Harry clapped loudly with
the rest of Gryffindor house as Euan Abercrombie staggered to their table and
sat down, looking as though he would like very much to sink through the floor
and never be looked at again.
Slowly, the long line of first-years thinned.
In the pauses between the names and the Sorting Hat's decisions, Harry could
hear Ron’s stomach rumbling loudly. Finally, “Zeller, Rose” was Sorted into
Hufflepuff, and Professor McGonagall picked up the Hat and stool and marched
them away as Professor Dumbledore rose to his feet.
Whatever his recent
bitter feelings had been towards his Headmaster, Harry was somehow soothed to
see Dumbledore standing before them all. Between the absence of Hagrid and the
presence of those dragonish horses, he had felt that his return to Hogwarts, so
long anticipated, was full of unexpected surprises, like jarring notes in a
familiar song. But this, at least, was how it was supposed to be: their
Headmaster rising to greet them all before the start-of-term feast.
“To our
newcomers,” said Dumbledore in a ringing voice, his arms stretched wide and a
beaming smile on his lips, “welcome! To our old hands—welcome back! There is a
time for speech-making, but this is not it. Tuck in!”
There was an
appreciative laugh and an outbreak of applause as Dumbledore sat down neatly and
threw his long beard over his shoulder so as to keep it out of the way of his
plate—for food had appeared out of nowhere, so that the five long tables were
groaning under joints and pies and dishes of vegetables, bread and sauces and
flagons of pumpkin juice.
“Excellent,” said Ron, with a kind of groan of
longing, and he seized the nearest plate of chops and began piling them on to
his plate, watched wistfully by Nearly Headless Nick.
“What were you saying
before the Sorting?” Hermione asked the ghost. “About the Hat giving
warnings?”
“Oh, yes,” said Nick, who seemed glad of a reason to turn away
from Ron, who was now eating roast potatoes with almost indecent enthusiasm.
“Yes, I have heard the Hat give several warnings before, always at times when it
detects periods of great danger for the school. And always, of course, its
advice is the same: stand together, be strong from within.”
“Ow kunnit nofe
skusin danger ifzat?” said Ron.
His mouth was so full Harry thought it was
quite an achievement for him to make any noise at all.
“I beg your pardon?”
said Nearly Headless Nick politely, while Hermione looked revolted. Ron gave an
enormous swallow and said, “How can it know if the school's in danger if it's a
Hat?”
“I have no idea,” said Nearly Headless Nick. “Of course, it lives in
Dumbledore's office, so I daresay it picks things up there.”
“And it wants
all the houses to be friends?” said Harry, looking over at the Slytherin table,
where Draco Malfoy was holding court. “Fat chance.”
“Well, now, you shouldn't
take that attitude,” said Nick reprovingly. “Peaceful co-operation, that's the
key. We ghosts, though we belong to separate houses, maintain links of
friendship. In spite of the competitiveness between Gryffindor and Slytherin, I
would never dream of seeking an argument with the Bloody Baron.”
“Only
because you're terrified of him,” said Ron.

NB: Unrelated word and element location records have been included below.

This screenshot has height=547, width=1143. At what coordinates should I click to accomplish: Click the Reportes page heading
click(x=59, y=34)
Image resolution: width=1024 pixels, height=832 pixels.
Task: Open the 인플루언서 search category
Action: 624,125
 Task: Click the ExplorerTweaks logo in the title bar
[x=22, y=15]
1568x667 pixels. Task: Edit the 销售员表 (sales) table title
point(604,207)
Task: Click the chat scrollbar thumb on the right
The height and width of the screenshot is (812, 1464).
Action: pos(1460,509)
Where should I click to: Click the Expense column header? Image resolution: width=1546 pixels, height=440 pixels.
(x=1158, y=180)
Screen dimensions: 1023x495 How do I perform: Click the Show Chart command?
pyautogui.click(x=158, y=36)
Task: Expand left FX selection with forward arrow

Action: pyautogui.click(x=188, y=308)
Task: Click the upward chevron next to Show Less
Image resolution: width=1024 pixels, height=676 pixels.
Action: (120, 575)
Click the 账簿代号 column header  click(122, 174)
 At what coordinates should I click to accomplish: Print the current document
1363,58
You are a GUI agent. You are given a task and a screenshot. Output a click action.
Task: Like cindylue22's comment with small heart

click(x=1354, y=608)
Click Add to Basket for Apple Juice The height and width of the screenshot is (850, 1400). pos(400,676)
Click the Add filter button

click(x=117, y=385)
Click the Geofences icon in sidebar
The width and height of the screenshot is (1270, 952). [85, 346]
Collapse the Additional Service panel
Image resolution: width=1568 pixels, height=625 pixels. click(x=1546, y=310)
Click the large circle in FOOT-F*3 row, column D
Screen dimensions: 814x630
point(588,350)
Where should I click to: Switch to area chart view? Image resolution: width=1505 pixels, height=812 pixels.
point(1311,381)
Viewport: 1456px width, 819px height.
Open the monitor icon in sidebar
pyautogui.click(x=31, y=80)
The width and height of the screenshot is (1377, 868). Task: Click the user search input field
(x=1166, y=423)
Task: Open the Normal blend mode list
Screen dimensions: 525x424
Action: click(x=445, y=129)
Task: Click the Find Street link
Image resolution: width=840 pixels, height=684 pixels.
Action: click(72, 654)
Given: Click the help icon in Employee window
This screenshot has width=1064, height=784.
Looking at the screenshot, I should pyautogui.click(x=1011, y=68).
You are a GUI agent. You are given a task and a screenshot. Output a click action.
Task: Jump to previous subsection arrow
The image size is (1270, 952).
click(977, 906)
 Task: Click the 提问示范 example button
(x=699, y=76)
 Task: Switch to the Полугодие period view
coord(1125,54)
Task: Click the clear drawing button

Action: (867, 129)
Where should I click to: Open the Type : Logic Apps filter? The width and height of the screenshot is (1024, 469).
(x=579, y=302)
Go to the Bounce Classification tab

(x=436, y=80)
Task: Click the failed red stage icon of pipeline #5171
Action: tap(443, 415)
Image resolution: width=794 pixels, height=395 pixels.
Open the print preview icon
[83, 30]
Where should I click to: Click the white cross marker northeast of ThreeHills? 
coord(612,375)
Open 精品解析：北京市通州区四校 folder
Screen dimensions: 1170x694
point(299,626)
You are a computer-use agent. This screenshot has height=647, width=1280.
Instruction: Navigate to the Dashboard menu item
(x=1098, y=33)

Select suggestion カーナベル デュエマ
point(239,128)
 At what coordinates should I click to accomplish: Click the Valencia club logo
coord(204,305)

Nearly Headless Nick looked
highly affronted.
“Terrified? I hope I, Sir Nicholas de Mimsy-Porpington,
have never been guilty of cowardice in my life! The noble blood that runs in my
veins—”
“What blood?” asked Ron. “Surely you haven't still got -?”
“It’s a
figure of speech!” said Nearly Headless Nick, now so annoyed his head was
trembling ominously on his partially severed neck. “I assume I am still allowed
to enjoy the use of whichever words I like, even if the pleasures of eating and
drinking are denied me! But I am quite used to students poking fun at my death,
I assure you!”
“Nick, he wasn't really laughing at you!” said Hermione,
throwing a furious look at Ron.
Unfortunately, Ron's mouth was packed to
exploding point again and all he could manage was “Node iddum eentup sechew,”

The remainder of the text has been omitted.